Answer

**step1** Understanding the problem

The problem asks us to simplify the expression `(5x+7y) + (-2x-2y)`. This means we need to combine similar parts of the expression. In elementary school mathematics, 'x' and 'y' can be thought of as representing different types of items or groups of items. For example, 'x' could be a bag of apples, and 'y' could be a single apple. We need to figure out the total number of 'x' items and 'y' items after adding and subtracting them.

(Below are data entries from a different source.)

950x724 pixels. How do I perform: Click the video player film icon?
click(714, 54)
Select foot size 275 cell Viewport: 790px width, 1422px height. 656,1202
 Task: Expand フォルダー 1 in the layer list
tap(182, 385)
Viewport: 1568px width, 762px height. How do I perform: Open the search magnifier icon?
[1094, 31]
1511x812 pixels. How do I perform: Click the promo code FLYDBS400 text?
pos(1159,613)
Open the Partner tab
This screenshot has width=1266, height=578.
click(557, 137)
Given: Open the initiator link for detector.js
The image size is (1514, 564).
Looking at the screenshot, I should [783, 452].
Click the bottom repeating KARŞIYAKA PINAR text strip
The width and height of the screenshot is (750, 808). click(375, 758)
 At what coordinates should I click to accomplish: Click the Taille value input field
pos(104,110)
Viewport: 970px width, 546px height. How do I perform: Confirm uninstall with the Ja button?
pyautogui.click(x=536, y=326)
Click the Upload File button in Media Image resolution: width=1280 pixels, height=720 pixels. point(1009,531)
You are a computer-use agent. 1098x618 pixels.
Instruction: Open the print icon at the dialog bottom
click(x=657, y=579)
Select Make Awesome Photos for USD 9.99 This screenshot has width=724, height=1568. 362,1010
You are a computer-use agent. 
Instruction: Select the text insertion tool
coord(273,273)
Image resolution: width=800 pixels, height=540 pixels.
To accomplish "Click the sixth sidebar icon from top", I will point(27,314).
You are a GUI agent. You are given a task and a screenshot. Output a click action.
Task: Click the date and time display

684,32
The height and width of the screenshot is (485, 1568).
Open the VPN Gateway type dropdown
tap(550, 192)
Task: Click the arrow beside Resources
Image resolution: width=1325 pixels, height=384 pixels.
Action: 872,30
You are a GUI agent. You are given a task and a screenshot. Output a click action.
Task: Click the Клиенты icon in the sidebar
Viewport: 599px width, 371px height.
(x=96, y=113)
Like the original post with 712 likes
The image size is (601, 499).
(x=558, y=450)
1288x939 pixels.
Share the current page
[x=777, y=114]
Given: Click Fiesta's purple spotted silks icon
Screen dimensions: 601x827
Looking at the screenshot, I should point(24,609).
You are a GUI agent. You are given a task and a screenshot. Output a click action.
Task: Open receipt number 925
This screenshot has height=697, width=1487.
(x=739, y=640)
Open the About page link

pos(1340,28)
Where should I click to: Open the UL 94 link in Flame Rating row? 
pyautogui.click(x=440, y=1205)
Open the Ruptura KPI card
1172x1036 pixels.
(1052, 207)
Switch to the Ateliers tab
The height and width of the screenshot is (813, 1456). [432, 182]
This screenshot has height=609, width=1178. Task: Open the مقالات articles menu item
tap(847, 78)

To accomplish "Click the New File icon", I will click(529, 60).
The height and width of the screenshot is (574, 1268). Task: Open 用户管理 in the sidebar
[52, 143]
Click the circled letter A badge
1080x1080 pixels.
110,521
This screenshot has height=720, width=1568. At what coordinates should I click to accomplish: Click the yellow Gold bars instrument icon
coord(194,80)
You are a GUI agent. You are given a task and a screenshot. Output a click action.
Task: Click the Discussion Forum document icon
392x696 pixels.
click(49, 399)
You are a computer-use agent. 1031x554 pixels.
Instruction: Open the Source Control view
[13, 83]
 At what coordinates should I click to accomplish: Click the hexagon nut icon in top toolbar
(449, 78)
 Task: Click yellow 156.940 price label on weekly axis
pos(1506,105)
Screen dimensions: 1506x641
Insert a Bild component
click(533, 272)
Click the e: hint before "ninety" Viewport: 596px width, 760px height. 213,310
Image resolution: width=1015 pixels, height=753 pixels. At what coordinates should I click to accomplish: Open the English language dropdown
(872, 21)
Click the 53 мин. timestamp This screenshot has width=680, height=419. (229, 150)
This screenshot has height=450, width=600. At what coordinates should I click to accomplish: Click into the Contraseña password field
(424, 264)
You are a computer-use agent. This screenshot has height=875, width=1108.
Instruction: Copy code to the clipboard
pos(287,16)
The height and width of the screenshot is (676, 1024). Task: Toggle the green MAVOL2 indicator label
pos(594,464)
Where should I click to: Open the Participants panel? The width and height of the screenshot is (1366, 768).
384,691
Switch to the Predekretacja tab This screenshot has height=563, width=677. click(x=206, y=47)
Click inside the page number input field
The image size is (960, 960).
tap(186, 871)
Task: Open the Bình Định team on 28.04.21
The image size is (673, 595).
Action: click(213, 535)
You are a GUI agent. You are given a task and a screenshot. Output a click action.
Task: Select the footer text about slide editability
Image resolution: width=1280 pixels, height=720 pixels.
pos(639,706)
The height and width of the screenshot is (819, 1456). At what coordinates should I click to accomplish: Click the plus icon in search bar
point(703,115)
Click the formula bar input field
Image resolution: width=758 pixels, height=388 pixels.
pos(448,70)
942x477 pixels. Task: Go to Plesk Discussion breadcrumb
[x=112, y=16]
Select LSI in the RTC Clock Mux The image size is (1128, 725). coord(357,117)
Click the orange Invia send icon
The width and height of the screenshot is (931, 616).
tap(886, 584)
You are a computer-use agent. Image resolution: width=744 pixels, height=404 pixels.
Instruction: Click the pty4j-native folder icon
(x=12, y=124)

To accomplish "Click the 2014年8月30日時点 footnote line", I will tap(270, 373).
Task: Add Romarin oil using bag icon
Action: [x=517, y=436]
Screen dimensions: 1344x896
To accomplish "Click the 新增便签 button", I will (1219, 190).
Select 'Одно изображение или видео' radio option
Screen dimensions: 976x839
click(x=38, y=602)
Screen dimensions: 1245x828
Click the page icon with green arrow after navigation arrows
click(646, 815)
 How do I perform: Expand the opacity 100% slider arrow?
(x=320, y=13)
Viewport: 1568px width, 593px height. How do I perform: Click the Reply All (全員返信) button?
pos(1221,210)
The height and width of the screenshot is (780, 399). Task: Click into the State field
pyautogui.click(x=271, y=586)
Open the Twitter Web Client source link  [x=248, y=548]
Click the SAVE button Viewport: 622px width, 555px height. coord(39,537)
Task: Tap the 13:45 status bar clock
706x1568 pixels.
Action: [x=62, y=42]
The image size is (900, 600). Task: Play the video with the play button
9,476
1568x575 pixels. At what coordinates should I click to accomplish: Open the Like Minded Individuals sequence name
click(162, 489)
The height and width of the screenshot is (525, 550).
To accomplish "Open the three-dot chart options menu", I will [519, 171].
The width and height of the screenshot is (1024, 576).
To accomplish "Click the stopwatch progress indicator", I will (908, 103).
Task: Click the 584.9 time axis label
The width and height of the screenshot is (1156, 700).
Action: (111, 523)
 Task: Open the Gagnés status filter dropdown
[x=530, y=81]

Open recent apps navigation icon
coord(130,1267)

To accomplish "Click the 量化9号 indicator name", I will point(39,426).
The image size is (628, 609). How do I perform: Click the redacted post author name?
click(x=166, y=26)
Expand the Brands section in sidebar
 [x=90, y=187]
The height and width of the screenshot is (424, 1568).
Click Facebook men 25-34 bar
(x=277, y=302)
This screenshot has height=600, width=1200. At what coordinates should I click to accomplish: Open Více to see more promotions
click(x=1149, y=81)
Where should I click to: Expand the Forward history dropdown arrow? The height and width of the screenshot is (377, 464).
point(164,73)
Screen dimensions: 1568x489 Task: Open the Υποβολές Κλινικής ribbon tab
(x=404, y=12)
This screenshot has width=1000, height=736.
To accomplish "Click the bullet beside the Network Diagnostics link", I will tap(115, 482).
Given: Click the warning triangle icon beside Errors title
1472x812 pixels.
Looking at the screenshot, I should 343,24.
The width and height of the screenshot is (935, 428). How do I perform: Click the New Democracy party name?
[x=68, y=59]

**step2** Combining the 'x' terms

First, let's look at the terms involving 'x'. We start with `5x` (meaning 5 bags of 'x' items). Then, we have `(-2x)` (meaning we are taking away 2 bags of 'x' items).
If we have 5 bags of 'x' and we take away 2 bags of 'x', we are left with:
`5 groups of x - 2 groups of x = 3 groups of x`.
So, the 'x' terms simplify to `3x`.

**step3** Combining the 'y' terms

Next, let's look at the terms involving 'y'. We start with `7y` (meaning 7 single 'y' items). Then, we have `(-2y)` (meaning we are taking away 2 single 'y' items).
If we have 7 single 'y' items and we take away 2 single 'y' items, we are left with:
`7 units of y - 2 units of y = 5 units of y`.
So, the 'y' terms simplify to `5y`.

**step4** Writing the simplified expression

Now that we have combined the 'x' terms and the 'y' terms separately, we put them together to form the simplified expression.
From step 2, we have `3x`.
From step 3, we have `5y`.
Therefore, the simplified expression is `3x + 5y`.